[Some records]
---------------
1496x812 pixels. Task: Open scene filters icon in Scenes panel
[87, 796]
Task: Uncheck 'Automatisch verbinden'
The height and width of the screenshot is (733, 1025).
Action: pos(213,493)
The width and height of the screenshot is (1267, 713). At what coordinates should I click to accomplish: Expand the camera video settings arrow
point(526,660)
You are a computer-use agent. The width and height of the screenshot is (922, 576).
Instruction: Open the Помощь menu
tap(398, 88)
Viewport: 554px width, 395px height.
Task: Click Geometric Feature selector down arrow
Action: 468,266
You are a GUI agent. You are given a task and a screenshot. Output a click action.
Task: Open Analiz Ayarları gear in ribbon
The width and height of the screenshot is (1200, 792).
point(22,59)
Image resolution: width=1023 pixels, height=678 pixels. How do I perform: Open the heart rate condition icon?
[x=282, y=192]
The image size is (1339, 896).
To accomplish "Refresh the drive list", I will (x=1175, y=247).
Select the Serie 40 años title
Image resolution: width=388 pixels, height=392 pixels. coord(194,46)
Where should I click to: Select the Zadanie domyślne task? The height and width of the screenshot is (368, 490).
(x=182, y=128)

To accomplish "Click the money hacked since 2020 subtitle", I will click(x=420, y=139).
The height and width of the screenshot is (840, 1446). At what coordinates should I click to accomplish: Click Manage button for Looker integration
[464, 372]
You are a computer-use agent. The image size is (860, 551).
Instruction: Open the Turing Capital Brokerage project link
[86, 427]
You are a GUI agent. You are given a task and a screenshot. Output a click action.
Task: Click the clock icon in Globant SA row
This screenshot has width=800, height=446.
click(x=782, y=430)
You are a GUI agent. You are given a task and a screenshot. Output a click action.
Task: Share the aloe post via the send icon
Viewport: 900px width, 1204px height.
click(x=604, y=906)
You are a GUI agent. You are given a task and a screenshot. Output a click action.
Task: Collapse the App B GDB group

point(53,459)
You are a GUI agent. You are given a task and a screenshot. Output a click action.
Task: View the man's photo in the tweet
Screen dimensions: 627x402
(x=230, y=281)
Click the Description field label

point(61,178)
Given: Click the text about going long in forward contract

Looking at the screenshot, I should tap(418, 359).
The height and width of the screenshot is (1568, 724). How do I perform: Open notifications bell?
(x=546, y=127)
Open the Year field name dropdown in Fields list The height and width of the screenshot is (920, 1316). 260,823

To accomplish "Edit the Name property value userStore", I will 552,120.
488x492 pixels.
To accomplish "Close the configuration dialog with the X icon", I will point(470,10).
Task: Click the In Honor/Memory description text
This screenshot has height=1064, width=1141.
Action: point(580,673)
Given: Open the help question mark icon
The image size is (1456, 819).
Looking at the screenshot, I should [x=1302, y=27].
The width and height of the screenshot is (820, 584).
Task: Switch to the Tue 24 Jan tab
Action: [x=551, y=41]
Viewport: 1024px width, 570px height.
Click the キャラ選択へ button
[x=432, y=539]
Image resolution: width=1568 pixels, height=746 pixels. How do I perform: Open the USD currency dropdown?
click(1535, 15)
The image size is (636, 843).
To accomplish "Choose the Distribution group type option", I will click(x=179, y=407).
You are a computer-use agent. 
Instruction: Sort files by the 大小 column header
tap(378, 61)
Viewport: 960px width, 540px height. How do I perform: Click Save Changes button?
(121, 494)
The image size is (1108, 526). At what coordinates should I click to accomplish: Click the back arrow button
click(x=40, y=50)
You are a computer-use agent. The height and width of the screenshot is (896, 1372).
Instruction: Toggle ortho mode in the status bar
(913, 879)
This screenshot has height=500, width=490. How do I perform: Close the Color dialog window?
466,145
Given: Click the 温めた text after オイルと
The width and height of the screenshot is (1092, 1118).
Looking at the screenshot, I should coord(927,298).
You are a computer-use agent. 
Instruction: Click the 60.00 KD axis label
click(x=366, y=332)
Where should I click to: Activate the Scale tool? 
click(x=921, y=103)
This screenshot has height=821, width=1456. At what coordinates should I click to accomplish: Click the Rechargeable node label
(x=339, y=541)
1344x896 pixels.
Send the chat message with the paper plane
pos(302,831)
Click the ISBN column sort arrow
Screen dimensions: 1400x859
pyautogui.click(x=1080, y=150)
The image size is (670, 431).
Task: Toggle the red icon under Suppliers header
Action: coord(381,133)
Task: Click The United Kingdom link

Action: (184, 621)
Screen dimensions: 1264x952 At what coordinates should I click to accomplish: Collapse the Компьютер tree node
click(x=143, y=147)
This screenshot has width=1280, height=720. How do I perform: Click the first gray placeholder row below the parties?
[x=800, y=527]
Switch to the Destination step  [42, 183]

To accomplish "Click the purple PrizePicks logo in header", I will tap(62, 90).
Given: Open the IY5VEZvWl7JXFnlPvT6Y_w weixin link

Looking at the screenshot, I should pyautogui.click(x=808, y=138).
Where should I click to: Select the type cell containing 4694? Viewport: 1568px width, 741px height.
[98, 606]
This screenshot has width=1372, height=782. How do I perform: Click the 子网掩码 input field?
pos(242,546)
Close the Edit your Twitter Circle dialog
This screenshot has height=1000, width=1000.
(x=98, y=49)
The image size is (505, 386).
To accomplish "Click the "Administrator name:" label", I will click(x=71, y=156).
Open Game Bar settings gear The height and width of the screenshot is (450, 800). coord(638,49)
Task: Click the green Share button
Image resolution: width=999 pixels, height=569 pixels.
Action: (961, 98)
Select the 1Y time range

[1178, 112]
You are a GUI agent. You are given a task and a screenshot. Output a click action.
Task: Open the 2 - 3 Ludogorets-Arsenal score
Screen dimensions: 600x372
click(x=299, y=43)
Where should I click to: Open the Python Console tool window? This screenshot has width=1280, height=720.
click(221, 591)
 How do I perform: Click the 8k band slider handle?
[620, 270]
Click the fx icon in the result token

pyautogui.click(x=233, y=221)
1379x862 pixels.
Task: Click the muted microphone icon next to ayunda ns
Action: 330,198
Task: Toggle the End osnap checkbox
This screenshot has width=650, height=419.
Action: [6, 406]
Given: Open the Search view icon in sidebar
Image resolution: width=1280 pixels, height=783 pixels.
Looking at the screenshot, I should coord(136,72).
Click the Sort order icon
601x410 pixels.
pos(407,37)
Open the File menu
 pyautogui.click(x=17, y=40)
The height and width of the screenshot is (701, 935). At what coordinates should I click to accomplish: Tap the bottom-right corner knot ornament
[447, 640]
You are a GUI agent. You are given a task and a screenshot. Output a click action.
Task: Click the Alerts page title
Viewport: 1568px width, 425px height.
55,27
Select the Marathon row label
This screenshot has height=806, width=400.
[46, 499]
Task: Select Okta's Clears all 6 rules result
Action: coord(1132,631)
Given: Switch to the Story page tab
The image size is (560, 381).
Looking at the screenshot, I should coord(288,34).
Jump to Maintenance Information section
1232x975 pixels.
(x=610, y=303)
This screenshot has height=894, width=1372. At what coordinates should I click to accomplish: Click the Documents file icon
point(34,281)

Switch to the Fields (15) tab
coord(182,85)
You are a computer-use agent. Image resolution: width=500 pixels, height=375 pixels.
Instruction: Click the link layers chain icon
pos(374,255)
---------------
Copy out every line of the records above that contains the string "point".

point(526,660)
point(22,59)
point(53,459)
point(61,178)
To accomplish "Close the configuration dialog with the X icon", I will point(470,10).
Action: point(580,673)
point(34,281)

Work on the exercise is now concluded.